■ **Selected text**
Comment: But we are talking of Shankara’s philosophy,
Shankara, yes. According to Shankara the movement does not exist actually.
Comment: That is mithya.
That’s right. Movement does not exist.
Comment:
That…I am coming afterwards. At the present moment only this much: the becoming does not exist.
Question: There is only ‘being’
Only being.
Question: And he proves it in this manner?
This is the argument. Existence is existence!
Question: And when you try to become something?
…yes, that means that you are moving towards ‘non existent’!
Question: That which you ‘are not’,
…or, which ‘is not’; ‘is not’ never exist.‘Is not’…
Question: Because there ‘is’ existence,
‘is not’ is that which does not exist. What is the meaning of ‘is not’? That which does not exist, so, ‘is not’ does not exist.
Question: So, all movement does not exist, it’s only an illusion.
That, afterwards; that, afterwards.
Logically, these are the steps.
Now, add to this, the statement that according to Sankhya, Purushas are many; there is not one Purusha: there is plurality of Purushas. Each one us is a Purusha. And each one of them is ultimate.
So, according to Sankhya, not only are two principles ultimate, Purusha and Prakriti, but each Purusha is ultimate. So, Sankhya is at once ‘Dualist’ and ‘Pluralist’: Dualist because it maintains that Purusha and Prakriti are the two ultimate principles; and it is Pluralist because, it maintains that each Purusha is different from the other. And the proof of this, (according to Sankhya), is that when one Purusha is liberated, all are not liberated at the same time. Therefore there must be many Purushas: that is Sankhya’s great argument.
Question: As many Prakritis then?
No, according to Sankhya, Prakriti is only one.
Question: Is it not a contradiction?
There is a deeper contradiction. Not only this, there is a deeper contradiction actually; we shall come to that.
Now, according to Shankara, if there are many Purushas, all are existent, again there must be all equal in the existence, so there must be only one existence, so, Purushas can’t be many. Therefore, according to Shankara, there is only one Purusha, which he calls ‘Brahman’: there is only one Brahman.
Question: These many Purushas are at different levels of consciousness?
Yes, that is the argument of Sankhya. Unless there are different Purushas, they can’t be at different levels. The whole idea of level itself is tied up with the idea of many Purushas. According to Shankara the whole idea of being at different levels (and all that) cannot be. There is only one status of consciousness in immobility, and that alone exists for ever. And ‘for ever’ does not mean any time movement; time movement means this is a movement, and movement means moving from what ‘is’ to what ‘is not’; what ‘is not’ does not exist!
Then the question is: what is all this that we see all around? We do see all movement. So, his answer is: it cannot be. Therefore it still seems to be, it can only by ‘illusion’. And illusion is what? That which presents itself ‘what–it–is–not’: this is the meaning of illusion; that which presents itself as ‘what–it–is–not’. So, when the ‘immobile’ presents itself as ‘mobile’: that is illusion.
Question: But how the immobile ‘presents itself’, because the presenting is an act of mobility?
This is the next step of the argument.
Question: Contradiction to Shankara?

■ **Raw data**
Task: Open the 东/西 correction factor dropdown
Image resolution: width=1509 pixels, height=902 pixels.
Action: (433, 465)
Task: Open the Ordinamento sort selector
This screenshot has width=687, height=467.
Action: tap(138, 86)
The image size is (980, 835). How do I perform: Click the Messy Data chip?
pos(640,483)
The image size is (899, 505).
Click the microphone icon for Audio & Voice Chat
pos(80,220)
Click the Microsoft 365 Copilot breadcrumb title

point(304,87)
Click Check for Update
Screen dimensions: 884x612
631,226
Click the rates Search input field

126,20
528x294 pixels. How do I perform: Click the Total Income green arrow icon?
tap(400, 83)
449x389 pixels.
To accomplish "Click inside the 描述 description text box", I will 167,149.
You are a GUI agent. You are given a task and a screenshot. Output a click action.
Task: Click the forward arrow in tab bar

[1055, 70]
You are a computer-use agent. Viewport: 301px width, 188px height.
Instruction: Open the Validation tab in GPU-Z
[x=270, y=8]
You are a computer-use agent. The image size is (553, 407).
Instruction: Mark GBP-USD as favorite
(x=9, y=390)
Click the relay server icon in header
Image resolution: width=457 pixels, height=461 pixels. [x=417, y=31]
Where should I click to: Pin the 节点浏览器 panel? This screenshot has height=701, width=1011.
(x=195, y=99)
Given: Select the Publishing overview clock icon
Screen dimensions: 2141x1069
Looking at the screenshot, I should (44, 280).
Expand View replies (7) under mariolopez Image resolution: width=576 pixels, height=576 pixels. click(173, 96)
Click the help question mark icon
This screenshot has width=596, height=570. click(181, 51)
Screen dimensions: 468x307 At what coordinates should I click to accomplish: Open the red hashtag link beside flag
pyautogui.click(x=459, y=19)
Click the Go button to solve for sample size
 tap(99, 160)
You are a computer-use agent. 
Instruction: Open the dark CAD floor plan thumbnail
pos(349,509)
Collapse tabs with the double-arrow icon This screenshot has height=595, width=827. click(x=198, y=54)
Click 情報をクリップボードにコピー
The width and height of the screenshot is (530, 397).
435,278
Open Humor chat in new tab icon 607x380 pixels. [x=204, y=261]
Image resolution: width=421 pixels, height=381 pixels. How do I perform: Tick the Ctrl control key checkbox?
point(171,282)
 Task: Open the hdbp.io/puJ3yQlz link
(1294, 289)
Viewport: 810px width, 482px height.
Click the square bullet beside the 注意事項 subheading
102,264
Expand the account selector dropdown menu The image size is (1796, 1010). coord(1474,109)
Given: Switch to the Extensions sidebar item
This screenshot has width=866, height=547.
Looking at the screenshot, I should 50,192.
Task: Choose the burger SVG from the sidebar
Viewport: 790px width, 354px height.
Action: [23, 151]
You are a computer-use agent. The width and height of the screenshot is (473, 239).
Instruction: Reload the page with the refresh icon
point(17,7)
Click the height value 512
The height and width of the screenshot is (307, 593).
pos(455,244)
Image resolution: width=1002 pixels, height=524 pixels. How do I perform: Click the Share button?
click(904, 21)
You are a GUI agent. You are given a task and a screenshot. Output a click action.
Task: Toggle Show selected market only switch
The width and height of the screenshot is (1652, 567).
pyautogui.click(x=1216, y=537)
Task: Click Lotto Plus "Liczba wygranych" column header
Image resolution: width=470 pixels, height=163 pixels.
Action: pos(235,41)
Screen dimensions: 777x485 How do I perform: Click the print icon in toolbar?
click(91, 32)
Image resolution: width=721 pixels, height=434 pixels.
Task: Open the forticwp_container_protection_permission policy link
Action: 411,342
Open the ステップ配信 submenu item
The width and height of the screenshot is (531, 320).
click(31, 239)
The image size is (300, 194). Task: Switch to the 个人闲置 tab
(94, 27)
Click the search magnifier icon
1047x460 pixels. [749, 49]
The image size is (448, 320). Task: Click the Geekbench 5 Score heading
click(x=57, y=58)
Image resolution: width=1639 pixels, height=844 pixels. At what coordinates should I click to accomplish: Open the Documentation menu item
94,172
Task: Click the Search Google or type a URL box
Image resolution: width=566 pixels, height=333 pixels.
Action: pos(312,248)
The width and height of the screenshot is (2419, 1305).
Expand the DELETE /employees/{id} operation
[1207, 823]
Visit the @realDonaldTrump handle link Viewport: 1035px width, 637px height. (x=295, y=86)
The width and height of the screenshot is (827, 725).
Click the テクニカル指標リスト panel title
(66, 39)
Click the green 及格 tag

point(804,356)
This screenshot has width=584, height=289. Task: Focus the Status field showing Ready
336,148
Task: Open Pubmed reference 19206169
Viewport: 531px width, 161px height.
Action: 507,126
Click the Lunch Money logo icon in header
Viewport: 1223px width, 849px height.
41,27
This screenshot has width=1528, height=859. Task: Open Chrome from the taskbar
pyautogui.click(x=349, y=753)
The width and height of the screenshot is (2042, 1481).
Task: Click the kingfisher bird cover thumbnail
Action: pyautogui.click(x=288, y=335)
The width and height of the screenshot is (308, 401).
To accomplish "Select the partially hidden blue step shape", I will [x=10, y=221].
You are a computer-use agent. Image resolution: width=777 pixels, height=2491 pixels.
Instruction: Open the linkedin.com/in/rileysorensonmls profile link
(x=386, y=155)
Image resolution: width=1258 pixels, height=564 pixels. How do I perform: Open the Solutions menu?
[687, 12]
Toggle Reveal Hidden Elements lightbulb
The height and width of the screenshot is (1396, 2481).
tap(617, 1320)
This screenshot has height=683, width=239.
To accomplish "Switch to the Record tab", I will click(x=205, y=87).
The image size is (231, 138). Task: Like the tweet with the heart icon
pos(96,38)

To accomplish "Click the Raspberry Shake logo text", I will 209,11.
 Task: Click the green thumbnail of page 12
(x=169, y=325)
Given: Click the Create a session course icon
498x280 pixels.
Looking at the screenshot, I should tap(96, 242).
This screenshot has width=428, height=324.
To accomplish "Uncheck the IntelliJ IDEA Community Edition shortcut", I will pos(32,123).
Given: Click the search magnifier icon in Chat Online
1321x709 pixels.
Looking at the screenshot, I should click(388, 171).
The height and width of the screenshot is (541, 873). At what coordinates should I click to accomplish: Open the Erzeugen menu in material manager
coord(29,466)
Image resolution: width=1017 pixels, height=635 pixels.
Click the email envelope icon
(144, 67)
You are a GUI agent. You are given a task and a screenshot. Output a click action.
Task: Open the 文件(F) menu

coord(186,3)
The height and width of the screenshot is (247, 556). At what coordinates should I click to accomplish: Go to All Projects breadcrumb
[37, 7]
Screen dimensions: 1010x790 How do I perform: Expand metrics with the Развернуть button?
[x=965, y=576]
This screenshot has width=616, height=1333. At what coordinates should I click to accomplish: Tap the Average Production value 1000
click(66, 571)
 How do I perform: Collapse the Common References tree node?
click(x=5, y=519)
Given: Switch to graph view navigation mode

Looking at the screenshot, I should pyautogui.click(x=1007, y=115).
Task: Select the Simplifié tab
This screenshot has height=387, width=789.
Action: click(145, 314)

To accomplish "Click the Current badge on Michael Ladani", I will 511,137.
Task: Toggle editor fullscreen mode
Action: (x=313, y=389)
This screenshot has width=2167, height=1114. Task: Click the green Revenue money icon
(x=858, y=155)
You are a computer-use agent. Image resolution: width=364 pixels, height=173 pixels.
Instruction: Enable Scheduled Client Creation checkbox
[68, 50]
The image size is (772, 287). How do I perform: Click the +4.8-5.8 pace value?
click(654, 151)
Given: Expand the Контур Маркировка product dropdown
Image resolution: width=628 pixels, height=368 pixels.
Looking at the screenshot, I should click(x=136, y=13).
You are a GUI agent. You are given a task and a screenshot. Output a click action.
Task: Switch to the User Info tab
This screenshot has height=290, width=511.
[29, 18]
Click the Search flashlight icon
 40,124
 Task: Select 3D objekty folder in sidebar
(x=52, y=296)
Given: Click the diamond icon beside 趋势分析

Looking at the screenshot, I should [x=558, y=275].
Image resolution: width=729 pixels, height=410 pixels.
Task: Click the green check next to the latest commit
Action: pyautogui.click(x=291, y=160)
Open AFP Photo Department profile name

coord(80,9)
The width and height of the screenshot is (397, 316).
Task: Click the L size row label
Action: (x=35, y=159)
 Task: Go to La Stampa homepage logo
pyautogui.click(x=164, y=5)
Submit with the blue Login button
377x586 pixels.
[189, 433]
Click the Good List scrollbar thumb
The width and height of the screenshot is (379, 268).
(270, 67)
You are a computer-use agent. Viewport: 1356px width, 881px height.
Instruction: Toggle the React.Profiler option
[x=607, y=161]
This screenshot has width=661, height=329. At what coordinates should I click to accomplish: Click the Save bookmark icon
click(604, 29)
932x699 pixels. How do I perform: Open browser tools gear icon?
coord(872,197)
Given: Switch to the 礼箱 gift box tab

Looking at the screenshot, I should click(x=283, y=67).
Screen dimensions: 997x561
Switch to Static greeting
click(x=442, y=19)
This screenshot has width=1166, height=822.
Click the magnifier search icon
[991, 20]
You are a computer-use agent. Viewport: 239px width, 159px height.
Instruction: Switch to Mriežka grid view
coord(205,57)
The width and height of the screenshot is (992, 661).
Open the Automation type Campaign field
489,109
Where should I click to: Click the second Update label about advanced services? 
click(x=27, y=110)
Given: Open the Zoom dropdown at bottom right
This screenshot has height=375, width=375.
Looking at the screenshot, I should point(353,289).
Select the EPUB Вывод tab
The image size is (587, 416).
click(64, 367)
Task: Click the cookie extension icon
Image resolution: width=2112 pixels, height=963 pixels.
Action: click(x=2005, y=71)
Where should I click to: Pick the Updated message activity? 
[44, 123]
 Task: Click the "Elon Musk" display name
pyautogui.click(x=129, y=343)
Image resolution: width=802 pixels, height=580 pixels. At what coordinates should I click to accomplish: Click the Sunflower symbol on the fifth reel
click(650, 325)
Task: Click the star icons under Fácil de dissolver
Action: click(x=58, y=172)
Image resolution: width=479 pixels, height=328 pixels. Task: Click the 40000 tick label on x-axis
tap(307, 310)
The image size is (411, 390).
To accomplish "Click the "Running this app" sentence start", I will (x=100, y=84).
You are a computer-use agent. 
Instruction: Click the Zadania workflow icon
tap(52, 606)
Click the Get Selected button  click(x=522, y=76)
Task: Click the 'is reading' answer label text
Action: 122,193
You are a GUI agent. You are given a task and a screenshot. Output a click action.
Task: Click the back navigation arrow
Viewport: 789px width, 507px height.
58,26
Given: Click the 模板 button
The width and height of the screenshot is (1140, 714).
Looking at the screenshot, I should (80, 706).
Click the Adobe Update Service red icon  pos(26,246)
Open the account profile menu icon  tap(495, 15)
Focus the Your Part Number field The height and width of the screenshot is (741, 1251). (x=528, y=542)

■ **Aim of the exercise**
Print the passage of the discussion on Shankara and Sankhya between "Question: But how" and "Contradiction to Shankara?", inclusive. The data is not needed for this work.

■ **Completed exercise**
Question: But how the immobile ‘presents itself’, because the presenting is an act of mobility?
This is the next step of the argument.
Question: Contradiction to Shankara?